BY Abdulaziz Abdulhussein Sachedina
1981-01-01
Title | Islamic Messianism PDF eBook |
Author | Abdulaziz Abdulhussein Sachedina |
Publisher | SUNY Press |
Pages | 242 |
Release | 1981-01-01 |
Genre | Religion |
ISBN | 9780873954426 |
The first comprehensive study of the idea of the Mahdi, or divinely guided messianic leader.
BY Abdullah Saeed
2006-11-22
Title | Islamic Thought PDF eBook |
Author | Abdullah Saeed |
Publisher | Routledge |
Pages | 222 |
Release | 2006-11-22 |
Genre | Religion |
ISBN | 1134225644 |
Islamic Thought is a fresh and contemporary introduction to the philosophies and doctrines of Islam. Abdullah Saeed, a distinguished Muslim scholar, traces the development of religious knowledge in Islam, from the pre-modern to the modern period. The book focuses on Muslim thought, as well as the development, production and transmission of religious knowledge, and the trends, schools and movements that have contributed to the production of this knowledge. Key topics in Islamic culture are explored, including the development of the Islamic intellectual tradition, the two foundation texts, the Qur’an and Hadith, legal thought, theological thought, mystical thought, Islamic Art, philosophical thought, political thought, and renewal, reform and rethinking today.
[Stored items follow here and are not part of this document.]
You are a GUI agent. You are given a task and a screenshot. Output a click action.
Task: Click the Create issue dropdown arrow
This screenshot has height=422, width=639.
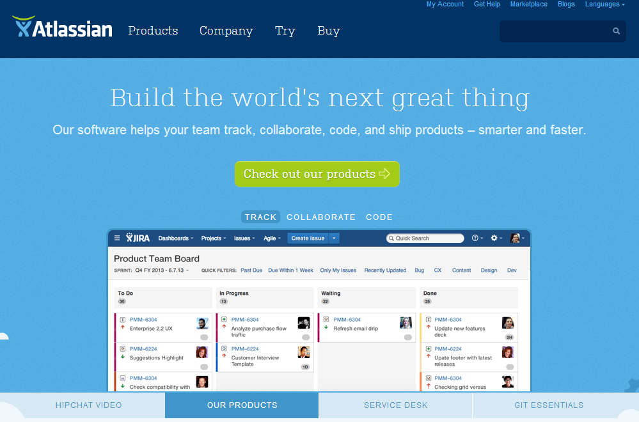coord(334,238)
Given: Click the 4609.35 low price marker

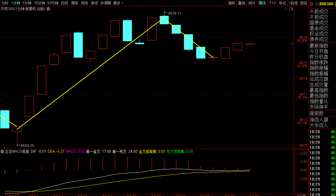Looking at the screenshot, I should pos(27,145).
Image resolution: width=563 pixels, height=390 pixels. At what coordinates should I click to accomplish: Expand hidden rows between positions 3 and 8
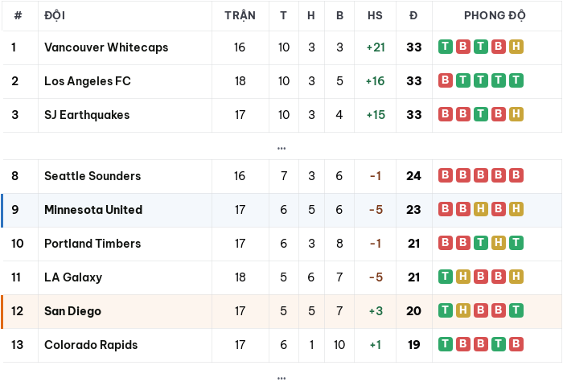[282, 148]
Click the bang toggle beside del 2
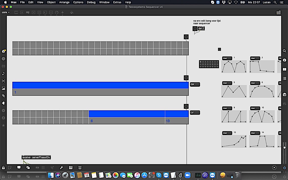This screenshot has width=288, height=180. coord(195,29)
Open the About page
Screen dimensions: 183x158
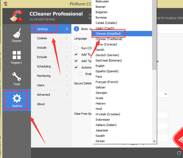tap(41, 104)
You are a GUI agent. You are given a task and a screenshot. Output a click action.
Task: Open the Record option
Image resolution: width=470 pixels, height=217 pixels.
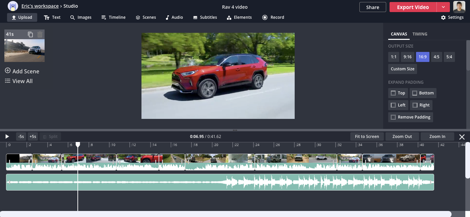coord(273,17)
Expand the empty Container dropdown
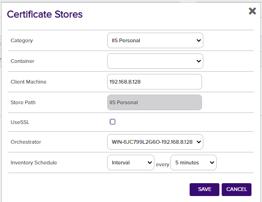 click(x=155, y=61)
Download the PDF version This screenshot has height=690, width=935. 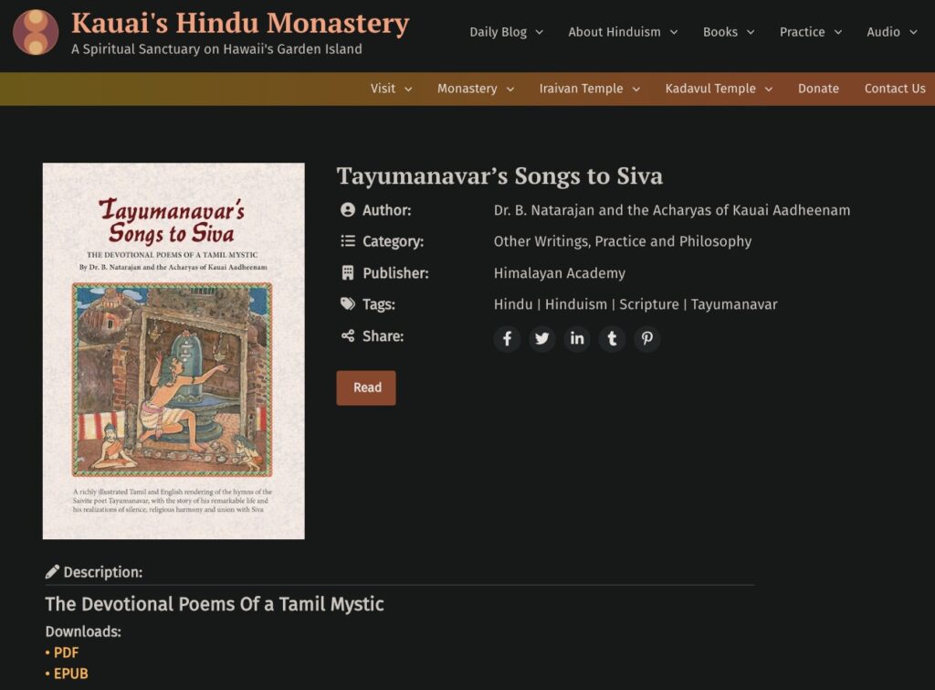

Through this rich and varied discussion, Saeed presents a fascinating depiction of how Islam was lived in the past and how its adherents practise it in the present. Islamic Thought is essential reading for students beginning the study of Islam but will also interest anyone seeking to learn more about one of the world’s great religions.
BY Sayyid Muhammad Rizvi
2018-02-16
Title | Islam PDF eBook |
Author | Sayyid Muhammad Rizvi |
Publisher | Createspace Independent Publishing Platform |
Pages | 240 |
Release | 2018-02-16 |
Genre | |
ISBN | 9781985583955 |
An introductory treatise on Islamic beliefs, laws and ethics as well as the early history of the faith in fifty lessons.
BY Arezou Azad
2013-11
Title | Sacred Landscape in Medieval Afghanistan PDF eBook |
Author | Arezou Azad |
Publisher | Oxford Oriental Monographs |
Pages | 256 |
Release | 2013-11 |
Genre | History |
ISBN | 0199687056 |
Afghanistan has played a crucial role in shaping the history of Islam. This book provides the first in-depth study of the sacred sites and landscape of medieval Balkh, in today's northern Afghanistan, in the five centuries from the Islamic conquests of the eighth century to the arrival of the Mongols in the thirteenth century.